Problem to solve -
Rewrite everything from "Locate an element on the screen. Image" down to "(433, 365).", changing "Identify" to "Find" and leaving everything else as it is.

Information -

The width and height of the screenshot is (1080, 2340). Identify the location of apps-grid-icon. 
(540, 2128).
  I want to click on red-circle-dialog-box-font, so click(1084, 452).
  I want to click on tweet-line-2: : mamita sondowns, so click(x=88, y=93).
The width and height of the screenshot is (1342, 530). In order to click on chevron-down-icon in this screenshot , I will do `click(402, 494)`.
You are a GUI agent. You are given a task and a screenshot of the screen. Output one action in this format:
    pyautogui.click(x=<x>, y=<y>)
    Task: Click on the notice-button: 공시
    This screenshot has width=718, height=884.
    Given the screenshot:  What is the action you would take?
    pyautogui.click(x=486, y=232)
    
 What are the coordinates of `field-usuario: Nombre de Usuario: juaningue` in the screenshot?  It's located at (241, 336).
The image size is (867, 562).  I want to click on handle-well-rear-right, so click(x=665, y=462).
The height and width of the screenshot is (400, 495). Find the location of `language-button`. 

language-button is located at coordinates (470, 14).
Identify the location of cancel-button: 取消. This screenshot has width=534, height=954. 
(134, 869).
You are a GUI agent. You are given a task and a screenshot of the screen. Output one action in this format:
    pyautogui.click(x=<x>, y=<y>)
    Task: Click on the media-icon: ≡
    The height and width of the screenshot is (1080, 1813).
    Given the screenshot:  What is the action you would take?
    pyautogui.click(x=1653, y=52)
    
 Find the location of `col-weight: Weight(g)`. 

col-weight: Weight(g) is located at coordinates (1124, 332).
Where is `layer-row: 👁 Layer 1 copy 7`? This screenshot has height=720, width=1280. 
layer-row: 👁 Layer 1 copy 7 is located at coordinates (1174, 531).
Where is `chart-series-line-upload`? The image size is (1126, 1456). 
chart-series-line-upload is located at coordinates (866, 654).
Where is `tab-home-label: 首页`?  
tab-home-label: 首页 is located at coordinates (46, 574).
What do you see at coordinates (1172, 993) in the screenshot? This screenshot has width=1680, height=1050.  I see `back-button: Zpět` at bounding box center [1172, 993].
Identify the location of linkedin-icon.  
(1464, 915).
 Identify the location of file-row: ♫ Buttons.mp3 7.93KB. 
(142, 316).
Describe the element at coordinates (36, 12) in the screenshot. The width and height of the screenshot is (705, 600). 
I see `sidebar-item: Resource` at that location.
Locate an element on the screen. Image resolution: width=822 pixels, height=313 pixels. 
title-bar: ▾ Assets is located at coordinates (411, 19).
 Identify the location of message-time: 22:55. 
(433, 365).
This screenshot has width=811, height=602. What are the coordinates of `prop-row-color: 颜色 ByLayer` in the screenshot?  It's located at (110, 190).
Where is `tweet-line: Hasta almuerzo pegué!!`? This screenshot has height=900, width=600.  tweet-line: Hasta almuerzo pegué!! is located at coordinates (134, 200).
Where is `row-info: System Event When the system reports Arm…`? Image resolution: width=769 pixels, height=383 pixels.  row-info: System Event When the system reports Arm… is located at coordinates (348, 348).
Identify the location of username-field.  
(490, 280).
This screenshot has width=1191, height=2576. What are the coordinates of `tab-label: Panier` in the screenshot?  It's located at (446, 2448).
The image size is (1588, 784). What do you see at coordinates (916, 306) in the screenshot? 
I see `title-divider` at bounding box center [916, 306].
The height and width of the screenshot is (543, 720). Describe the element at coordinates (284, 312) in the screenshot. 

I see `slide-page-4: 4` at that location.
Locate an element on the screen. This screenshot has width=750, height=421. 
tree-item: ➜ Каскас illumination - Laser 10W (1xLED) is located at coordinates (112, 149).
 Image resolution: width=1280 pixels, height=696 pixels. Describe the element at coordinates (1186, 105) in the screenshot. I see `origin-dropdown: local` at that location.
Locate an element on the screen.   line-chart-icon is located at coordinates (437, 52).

Result for this task -
Locate an element on the screen. Image resolution: width=822 pixels, height=313 pixels. 
title-bar: ▾ Assets is located at coordinates (411, 19).
 Find the location of message-time: 22:55. 
(433, 365).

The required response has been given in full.